TASK ITEM
Copy exactly the lines of the data below that run from the line holding "Click the mira username in quoted tweet" through the line holding "Task: Click the word", both ends included.

[Records from a dataset]

•••

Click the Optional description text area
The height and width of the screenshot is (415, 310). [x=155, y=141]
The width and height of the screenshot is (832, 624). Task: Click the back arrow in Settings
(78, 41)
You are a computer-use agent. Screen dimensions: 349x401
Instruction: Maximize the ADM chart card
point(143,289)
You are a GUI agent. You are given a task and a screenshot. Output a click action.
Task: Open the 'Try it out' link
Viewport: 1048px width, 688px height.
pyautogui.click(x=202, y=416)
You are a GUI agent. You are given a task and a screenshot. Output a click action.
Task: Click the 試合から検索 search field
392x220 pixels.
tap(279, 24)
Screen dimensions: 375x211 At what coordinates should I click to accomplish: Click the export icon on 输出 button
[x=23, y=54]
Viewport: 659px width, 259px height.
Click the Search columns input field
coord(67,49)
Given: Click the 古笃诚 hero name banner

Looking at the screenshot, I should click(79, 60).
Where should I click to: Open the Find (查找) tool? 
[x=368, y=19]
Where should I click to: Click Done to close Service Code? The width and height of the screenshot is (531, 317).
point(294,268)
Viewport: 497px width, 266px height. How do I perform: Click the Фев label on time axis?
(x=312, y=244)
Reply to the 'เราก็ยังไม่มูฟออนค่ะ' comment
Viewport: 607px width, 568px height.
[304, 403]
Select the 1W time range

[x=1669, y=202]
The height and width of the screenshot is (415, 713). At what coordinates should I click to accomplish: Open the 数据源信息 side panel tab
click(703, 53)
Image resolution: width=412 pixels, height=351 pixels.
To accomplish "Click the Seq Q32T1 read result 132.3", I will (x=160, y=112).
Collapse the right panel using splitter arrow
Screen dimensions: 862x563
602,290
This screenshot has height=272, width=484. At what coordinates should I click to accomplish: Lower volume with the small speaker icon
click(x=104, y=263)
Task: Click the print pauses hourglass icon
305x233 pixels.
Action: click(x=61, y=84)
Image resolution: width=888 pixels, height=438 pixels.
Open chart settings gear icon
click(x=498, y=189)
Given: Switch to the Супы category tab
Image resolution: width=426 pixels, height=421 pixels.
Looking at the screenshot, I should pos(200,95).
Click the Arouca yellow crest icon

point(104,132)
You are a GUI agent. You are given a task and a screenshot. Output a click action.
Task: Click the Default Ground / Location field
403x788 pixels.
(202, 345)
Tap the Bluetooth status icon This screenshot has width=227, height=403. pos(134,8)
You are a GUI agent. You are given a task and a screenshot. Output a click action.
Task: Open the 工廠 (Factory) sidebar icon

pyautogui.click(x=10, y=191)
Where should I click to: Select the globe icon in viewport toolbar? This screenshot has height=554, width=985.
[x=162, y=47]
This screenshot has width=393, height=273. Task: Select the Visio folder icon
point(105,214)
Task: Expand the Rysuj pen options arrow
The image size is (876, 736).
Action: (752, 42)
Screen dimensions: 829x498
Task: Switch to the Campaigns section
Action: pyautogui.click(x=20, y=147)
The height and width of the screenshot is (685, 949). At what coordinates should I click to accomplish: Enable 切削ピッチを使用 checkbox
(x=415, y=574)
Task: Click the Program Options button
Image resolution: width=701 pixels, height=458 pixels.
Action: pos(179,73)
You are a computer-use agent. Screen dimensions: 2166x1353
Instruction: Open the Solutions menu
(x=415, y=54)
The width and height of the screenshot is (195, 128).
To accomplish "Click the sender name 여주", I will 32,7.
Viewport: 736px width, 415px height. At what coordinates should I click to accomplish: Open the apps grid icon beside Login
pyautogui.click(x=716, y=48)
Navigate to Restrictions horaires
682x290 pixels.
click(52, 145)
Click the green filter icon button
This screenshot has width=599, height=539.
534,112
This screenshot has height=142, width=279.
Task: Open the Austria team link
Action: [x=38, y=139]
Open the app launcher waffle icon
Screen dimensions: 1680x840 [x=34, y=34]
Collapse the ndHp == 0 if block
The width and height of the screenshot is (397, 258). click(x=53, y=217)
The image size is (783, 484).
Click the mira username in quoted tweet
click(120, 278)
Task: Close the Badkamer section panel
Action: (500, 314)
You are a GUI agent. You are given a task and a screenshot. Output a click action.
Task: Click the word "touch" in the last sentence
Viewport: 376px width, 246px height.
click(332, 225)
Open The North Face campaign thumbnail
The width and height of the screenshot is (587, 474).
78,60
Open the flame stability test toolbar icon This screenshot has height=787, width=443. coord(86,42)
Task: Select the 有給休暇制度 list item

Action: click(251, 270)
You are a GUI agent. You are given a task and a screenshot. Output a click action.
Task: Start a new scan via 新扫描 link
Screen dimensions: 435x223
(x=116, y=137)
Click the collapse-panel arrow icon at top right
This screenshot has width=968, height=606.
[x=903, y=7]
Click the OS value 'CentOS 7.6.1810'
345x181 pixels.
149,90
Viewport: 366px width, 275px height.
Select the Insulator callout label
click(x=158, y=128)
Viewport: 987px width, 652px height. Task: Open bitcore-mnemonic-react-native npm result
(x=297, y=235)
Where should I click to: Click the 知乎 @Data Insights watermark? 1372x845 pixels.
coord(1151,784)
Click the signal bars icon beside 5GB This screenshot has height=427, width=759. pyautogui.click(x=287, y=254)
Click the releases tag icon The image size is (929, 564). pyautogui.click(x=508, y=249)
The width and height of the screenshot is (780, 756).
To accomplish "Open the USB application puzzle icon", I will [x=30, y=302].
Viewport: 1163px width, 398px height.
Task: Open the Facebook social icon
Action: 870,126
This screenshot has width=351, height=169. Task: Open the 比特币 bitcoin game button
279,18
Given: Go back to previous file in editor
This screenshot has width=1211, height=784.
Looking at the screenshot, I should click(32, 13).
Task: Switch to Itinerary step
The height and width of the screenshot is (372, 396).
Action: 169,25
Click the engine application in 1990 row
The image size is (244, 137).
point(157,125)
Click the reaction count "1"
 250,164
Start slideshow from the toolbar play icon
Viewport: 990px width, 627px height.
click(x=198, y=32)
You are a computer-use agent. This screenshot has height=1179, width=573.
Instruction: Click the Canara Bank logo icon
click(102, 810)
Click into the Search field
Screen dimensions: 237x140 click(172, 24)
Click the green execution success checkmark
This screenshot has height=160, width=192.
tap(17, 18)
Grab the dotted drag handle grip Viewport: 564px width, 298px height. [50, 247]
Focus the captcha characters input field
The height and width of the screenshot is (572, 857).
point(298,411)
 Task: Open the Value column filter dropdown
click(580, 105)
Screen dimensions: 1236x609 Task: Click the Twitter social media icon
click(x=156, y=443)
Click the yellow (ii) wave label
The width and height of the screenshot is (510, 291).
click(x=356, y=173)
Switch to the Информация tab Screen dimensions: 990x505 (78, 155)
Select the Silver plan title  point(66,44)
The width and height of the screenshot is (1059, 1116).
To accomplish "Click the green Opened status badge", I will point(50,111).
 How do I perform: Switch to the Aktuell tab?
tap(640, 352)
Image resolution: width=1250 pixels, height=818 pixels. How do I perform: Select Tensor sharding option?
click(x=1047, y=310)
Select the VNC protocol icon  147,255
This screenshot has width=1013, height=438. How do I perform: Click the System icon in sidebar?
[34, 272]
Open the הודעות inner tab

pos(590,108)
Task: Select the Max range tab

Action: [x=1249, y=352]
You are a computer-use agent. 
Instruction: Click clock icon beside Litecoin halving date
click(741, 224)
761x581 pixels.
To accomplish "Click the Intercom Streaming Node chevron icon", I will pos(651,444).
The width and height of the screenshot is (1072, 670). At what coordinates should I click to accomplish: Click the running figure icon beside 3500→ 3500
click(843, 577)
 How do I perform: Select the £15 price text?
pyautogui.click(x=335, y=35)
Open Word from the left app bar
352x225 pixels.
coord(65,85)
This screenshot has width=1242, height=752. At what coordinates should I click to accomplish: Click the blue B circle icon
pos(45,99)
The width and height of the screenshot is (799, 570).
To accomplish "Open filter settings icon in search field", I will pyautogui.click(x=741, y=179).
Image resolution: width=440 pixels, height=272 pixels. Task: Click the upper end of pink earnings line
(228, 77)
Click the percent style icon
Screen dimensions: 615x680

•••

RESULT OF THIS TASK
Click the mira username in quoted tweet
click(120, 278)
Task: Close the Badkamer section panel
Action: (500, 314)
You are a GUI agent. You are given a task and a screenshot. Output a click action.
Task: Click the word "touch" in the last sentence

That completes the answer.